4. So, instead of figuring out each $\cos$ and $\sin$ separately and then multiplying and subtracting (which would be a lot of work!), I could just add the angles $A$ and $B$ together first.
5. I added $\frac{\pi}{3} + \frac{2 \pi}{3}$. That's like adding 1 apple and 2 apples, which gives 3 apples. So, $\frac{3 \pi}{3}$, which simplifies to just $\pi$.

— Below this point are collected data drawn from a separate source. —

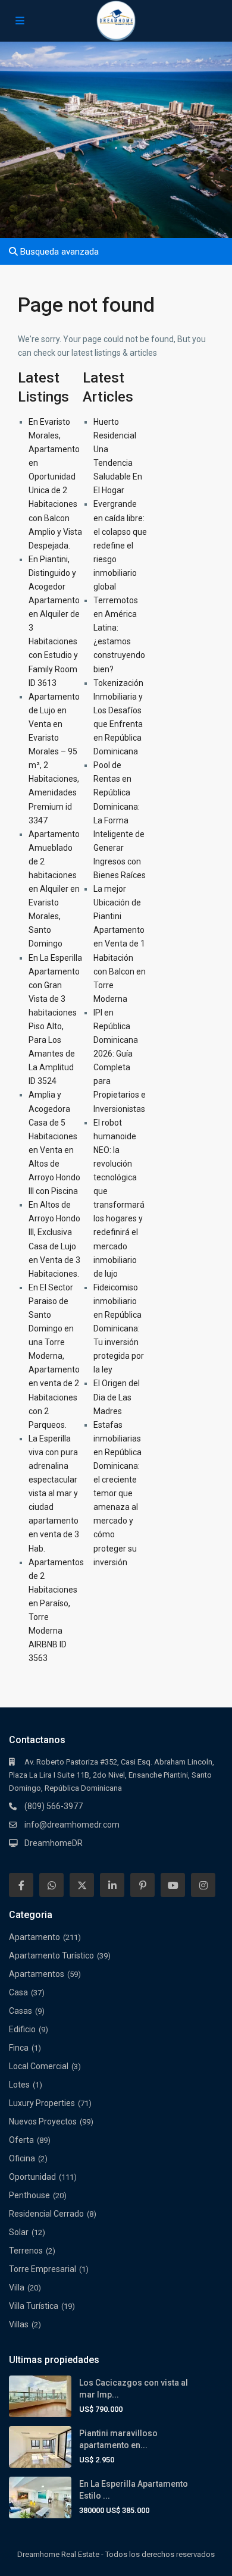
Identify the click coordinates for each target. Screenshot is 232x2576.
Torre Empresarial (42, 2269)
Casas (20, 2011)
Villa (16, 2287)
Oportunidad (32, 2177)
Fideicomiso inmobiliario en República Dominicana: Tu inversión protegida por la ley (118, 1329)
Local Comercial (38, 2066)
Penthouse (29, 2195)
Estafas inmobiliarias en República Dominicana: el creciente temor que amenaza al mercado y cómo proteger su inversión (117, 1493)
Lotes (19, 2084)
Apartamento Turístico (51, 1955)
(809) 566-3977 (53, 1806)
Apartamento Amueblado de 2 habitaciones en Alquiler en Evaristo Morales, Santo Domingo (54, 889)
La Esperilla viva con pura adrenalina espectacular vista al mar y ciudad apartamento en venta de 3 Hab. (54, 1493)
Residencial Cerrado (46, 2213)
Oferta (21, 2140)
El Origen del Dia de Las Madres (116, 1396)
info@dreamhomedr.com (72, 1824)
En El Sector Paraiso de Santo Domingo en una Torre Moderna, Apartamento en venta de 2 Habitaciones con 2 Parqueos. (54, 1356)
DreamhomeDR (53, 1843)
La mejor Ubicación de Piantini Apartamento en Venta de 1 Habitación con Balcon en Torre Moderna (119, 944)
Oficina (22, 2158)
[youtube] (173, 1885)
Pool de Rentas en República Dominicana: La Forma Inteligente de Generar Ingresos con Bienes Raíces (119, 820)
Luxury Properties (42, 2103)
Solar (19, 2232)
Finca (19, 2047)
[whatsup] (51, 1885)
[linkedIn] (112, 1885)
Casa (18, 1992)
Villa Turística (33, 2306)
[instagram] (203, 1885)
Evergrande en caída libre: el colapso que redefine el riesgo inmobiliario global (120, 545)
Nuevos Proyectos (43, 2121)
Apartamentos (36, 1974)
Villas (19, 2324)
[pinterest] (142, 1885)
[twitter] (82, 1885)
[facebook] (21, 1885)
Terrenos (26, 2250)
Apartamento (34, 1937)
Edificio (22, 2029)
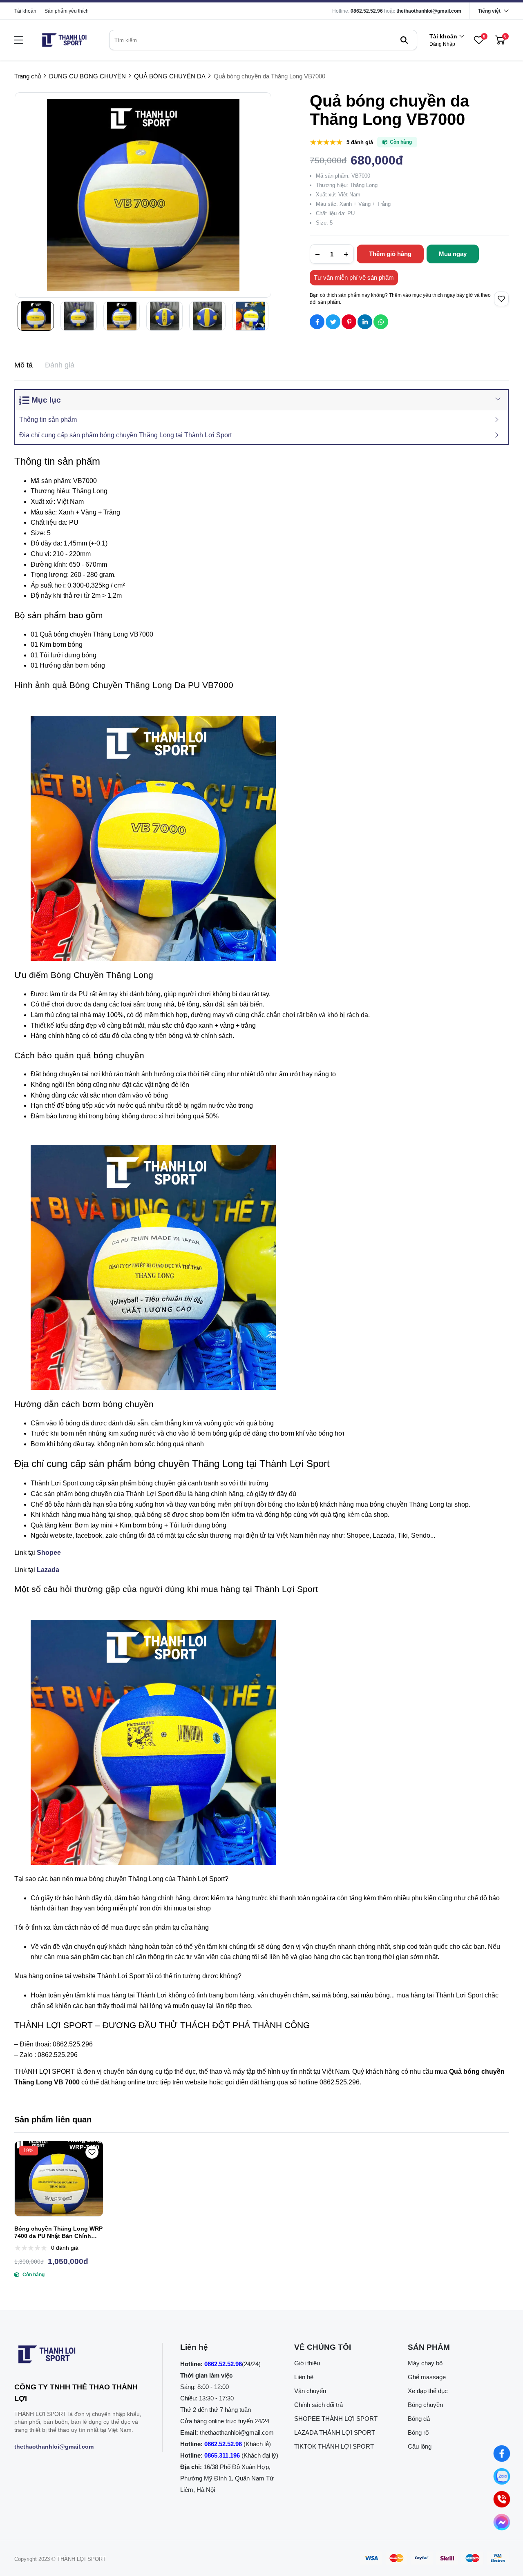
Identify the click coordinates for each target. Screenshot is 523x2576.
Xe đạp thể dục (428, 2390)
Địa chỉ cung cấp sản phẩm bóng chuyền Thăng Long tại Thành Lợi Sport (125, 435)
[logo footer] (79, 2356)
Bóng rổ (418, 2432)
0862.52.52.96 (367, 11)
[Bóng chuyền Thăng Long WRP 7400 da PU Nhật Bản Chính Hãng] (59, 2178)
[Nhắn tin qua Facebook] (502, 2453)
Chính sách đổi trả (318, 2404)
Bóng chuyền (425, 2404)
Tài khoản (25, 11)
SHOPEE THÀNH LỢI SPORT (336, 2418)
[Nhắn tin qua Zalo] (502, 2476)
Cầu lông (419, 2446)
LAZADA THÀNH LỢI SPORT (334, 2432)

6. Now, the whole big expression turned into just finding the value of $\cos(\pi)$.
7. I know that $\pi$ radians is the same as 180 degrees. If you imagine a circle, 180 degrees is exactly halfway around to the left. At that point, the x-coordinate (which is what cosine tells us) is -1.
8. So, $\cos(\pi)$ is -1. That was much easier than calculating each part individually!